Come di consueto pubblico un racconto in occasione della festa nazionale di liberazione del 25 aprile. Quest’anno, a parlarvi, non sarà una prosa bensì il simulacro di una lettera scritta da un giovane repubblichino alla madre. Spero non vogliate freintendere il mio intento che è ricordare, prima e più di tutto, che il 25 aprile è di tutti e nessuno può rivendicarne la proprietà.
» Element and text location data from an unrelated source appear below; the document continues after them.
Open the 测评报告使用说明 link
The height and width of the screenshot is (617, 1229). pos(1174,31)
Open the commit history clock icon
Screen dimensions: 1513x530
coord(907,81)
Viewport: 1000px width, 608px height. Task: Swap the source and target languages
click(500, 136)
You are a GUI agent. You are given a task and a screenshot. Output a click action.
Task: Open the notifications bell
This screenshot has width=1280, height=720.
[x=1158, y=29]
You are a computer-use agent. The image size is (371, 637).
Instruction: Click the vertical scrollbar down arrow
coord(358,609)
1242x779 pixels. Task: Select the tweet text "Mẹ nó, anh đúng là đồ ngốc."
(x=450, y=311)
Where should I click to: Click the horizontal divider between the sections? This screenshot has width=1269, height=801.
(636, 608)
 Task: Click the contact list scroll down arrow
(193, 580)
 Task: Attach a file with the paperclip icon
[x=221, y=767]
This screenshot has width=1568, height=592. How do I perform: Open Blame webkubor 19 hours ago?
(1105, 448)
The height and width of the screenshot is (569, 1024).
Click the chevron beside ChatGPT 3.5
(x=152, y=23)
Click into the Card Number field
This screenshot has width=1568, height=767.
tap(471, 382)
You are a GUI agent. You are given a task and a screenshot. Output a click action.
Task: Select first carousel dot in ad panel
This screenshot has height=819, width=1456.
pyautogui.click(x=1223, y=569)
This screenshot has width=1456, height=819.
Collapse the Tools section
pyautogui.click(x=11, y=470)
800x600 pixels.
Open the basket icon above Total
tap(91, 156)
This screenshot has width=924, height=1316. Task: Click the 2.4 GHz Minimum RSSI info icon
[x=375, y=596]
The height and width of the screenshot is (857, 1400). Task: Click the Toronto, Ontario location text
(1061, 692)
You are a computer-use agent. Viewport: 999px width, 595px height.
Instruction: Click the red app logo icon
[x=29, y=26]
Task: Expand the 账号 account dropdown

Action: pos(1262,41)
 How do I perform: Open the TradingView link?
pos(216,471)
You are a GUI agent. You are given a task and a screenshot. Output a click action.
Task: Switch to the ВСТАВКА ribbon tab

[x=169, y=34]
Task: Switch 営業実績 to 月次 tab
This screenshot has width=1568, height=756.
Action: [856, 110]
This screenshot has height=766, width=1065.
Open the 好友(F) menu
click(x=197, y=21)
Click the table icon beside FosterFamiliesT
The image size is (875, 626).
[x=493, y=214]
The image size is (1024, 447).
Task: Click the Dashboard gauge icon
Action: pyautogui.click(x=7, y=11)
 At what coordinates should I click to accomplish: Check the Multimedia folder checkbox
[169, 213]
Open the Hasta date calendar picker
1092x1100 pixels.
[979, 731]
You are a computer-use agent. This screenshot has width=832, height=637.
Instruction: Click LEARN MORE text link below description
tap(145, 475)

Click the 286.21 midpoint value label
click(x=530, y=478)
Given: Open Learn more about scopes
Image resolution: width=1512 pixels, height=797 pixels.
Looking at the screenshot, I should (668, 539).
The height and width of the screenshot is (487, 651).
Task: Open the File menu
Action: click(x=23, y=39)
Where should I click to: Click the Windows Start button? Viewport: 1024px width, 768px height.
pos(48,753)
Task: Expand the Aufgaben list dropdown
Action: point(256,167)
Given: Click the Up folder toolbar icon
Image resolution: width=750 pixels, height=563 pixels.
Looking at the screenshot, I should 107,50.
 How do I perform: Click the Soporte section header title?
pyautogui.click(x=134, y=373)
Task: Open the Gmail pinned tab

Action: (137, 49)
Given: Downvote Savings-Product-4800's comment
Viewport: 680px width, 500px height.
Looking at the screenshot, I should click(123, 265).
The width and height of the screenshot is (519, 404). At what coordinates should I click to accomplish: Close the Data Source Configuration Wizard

Il coraggio dei combattenti partigiani è fuori di dubbio ma non bisogna mai dimenticare che la storia la scrivono i vincitori e che dall’una e dall’altra parte della barricata, a comporre le fila di soldati ci sono solo e sempre esseri umani.
Li 23 aprile 1945
Carissima Madre,
i tuoi dubbi su questa follia temo si stiano rivelando sinceri; ed io, che credetti tu fossi pazza devo ricredermi. Che potevo fare? Abiurare tutta la vita mia trascorsa sin qui? Forse avrei dovuto. In cuor mio dovevo conoscere il vero: che le madri hanno sempre ragione. Ora rivedo scorrere, come s’uno schermo di cinematografo, la mia infanzia da balilla: l’ordine, lo studio, gli allenamenti e quel mito di indissolubilità che piano piano mi ha forgiato l’anima e lo spirito. Madre, sono dilaniato. Qui a Gargnano abbiamo tutti paura, alcuni dei più convinti tra noi non sono rientrati in camerata, nelle notti passate; i marescialli li chiamano traditori e bastardi e bestemmiano, gridando col pugno rivolto al cielo, che la giustizia del fascio si abbatterà su di loro e se non quella, almeno quella divina. Tutto ciò che credevo vero sta affiorando alla superficie nelle sue reali fattezze; sento la Repubblica Sociale scricchiolare sotto i nostri piedi, c’è tensione tra i comandanti. Il Duce è partito qualche giorno fa, per andare a Milano dicono ma molti tra noi son convinti che sia fuggito, fuggito abbandonandoci. Pare che ieri Parma sia caduta in mano nemica, si dice che gli alleati non trovino resistenza alcuna fronte la loro avanzata e mi domando che cosa io debba fare. Gervasio e Griso tentano di convincermi alla fuga, dicono che la Svizzera non dista molto da qui e che poi si vedrà. I miei due compagni migliori vogliono ammutinarsi ed io non so se seguirli o denunciarli. Sono decisioni troppo aspre, non so come le affronterò. A Gervasio importa di vivere e basta, solo oramai com’è, morti i suoi fratelli e la madre, vuole studiare dice, studiare poesia. Il Griso parla solo di terra, della sua terra, la terra di famiglia, ricorda, a se stesso ed agli altri, come una preghiera, che è quasi tempo di allagare le risaie, di darsi da fare.
Ti scrivo queste poche righe nel tempo del pranzo, non ho appetito. Prenderò le mie decisioni senza poter contare sul tuo consiglio, come ahimè ho sempre fatto sino ad oggi, spero di scegliere nel modo giusto. Ti abbraccio nella speranza di rivederti presto.